U.O. Chirurgia Oncologica Gastroenterologica Dipartimento di Chirurgia Ospedale Valduce, Como
Aim. The incidence of anastomotic fistula after colorectal surgery did not significantly change in the literature during the last years, despite the advances in the treatment with the use of surgical staplers. Taking into account this and other considerations, the authors present their recent experience in the surgical treatment of colorectal carcinoma, referring in particular to anastomotic fistula, related postoperative mortality and results of consequent reoperations.
Methods. From January 1, 2002 to December 31, 2005, 448 patients affected with colorectal cancer were operated on at the Surgical Depart-ment of Valduce Hospital in Como, and in 373 cases an anastomosis was performed, subdivided as follows: 144 ileocolic (38.6%), 10 ileorectal (2.7%), 219 colocolic or colorectal (58.7%).
Results. Twenty-five out of 373 anastomotic leaks developed (6.7%). In 9 cases (36%), the fistulas spontaneoulsy closed with conservative treatment, while in 16 (64%) reoperation was necessary. With reference to the anatomical site, the leak occurred in 9 out of 144 patients submitted to right hemicolectomy (6.3%), in 14 out of 219 patients after left hemicolectomy or anterior resection of the rectum (6.4%) and in 2 out of 10 patients (20%) after total colectomy. The following is a detailed report of the therapeutic choices adopted by the authors. Four out of 16 reoperated patients (25%) died postoperatively from infective complications related to the fistula, while the total postoperative mortality was 2.2% (10/448). Therefore, anastomotic dehiscence was responsible for 40% of all postoperative deaths.
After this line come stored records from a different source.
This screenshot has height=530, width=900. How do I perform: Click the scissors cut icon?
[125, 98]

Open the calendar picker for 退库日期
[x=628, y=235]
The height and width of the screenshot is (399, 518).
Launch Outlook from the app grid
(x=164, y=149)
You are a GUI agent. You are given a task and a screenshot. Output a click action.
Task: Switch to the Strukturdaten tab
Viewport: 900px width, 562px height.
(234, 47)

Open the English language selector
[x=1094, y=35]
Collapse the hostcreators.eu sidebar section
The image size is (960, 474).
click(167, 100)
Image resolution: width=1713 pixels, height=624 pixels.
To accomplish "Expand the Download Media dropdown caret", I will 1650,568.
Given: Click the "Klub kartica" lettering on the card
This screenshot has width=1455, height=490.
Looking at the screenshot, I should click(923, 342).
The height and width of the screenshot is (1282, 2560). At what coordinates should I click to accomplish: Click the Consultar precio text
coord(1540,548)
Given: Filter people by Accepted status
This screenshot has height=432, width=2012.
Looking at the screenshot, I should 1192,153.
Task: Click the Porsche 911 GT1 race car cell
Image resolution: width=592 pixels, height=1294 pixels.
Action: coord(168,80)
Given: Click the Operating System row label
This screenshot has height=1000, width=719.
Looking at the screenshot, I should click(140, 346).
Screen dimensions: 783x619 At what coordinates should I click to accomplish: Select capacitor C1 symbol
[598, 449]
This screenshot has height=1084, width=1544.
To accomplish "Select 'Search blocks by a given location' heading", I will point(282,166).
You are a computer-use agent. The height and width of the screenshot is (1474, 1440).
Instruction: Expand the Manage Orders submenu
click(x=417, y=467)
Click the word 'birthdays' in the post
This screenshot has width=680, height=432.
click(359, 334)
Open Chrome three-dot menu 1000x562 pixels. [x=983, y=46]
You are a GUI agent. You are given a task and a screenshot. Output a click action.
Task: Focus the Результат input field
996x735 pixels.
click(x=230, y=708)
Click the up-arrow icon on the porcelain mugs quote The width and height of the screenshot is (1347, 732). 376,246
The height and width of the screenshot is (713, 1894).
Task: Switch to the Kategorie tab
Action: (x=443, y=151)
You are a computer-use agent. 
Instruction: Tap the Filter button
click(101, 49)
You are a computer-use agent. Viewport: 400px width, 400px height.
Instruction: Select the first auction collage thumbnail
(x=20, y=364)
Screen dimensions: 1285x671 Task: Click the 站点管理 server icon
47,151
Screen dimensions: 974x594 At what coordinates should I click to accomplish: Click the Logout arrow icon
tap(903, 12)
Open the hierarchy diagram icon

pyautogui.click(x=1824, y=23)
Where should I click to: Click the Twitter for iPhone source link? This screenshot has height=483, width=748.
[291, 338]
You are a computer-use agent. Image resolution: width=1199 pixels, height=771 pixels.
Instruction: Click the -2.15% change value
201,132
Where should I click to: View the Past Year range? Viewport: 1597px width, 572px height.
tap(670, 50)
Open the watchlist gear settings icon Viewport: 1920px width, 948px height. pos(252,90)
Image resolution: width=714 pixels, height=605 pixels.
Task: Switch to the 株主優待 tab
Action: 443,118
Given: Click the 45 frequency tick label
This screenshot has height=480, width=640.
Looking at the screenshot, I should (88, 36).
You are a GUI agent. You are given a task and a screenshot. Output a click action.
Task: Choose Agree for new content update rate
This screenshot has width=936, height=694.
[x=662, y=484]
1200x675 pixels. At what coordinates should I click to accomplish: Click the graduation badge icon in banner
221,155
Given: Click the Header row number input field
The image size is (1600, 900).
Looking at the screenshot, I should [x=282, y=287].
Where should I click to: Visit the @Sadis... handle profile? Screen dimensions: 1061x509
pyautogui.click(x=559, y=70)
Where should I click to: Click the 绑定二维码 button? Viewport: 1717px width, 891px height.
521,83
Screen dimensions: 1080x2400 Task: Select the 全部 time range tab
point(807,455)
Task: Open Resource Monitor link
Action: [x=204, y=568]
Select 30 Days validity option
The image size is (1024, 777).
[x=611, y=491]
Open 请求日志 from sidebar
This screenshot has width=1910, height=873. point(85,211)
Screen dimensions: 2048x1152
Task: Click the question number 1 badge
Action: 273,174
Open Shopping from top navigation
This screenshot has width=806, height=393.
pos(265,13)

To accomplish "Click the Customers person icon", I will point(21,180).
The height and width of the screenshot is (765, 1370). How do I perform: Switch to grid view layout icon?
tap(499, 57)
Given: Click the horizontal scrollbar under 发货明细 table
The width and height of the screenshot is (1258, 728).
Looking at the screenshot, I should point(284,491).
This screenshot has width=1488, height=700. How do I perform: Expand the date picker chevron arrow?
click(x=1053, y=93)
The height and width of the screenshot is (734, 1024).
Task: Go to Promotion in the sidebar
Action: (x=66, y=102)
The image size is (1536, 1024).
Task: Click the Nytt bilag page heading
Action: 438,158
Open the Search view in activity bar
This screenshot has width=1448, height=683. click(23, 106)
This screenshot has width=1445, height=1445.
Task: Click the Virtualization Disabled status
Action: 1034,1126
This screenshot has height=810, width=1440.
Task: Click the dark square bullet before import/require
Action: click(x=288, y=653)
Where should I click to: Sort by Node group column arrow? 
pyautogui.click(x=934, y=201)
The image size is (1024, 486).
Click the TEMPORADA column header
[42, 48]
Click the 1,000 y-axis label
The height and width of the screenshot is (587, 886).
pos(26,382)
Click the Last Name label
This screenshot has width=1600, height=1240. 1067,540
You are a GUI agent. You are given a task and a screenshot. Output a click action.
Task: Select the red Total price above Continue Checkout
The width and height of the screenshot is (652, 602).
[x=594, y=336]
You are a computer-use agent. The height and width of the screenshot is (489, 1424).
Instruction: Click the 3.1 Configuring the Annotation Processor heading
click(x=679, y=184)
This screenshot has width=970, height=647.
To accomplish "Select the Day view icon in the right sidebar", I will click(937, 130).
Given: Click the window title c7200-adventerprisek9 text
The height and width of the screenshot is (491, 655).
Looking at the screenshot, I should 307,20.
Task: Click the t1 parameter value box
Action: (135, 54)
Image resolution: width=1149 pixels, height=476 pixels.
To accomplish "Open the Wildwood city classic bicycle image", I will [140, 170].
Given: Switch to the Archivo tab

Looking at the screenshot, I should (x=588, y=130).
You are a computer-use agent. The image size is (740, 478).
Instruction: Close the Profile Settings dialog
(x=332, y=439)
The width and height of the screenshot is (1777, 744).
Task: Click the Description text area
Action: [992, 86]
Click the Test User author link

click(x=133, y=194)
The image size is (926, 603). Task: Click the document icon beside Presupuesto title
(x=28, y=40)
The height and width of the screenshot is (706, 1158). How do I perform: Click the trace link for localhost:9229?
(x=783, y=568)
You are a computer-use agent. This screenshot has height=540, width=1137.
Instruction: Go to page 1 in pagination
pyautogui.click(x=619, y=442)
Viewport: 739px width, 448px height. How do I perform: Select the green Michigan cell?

Conclusions. Among all the different operative choices, the authors give their preference to the direct suture of the fistula and loop ileostomy, which they consider the best available choice. The subsequent operation of ileostomy closure is easier for the surgeon to perform and for the patient to withstand than colostomy closure, particularly after Hartmann’s operation.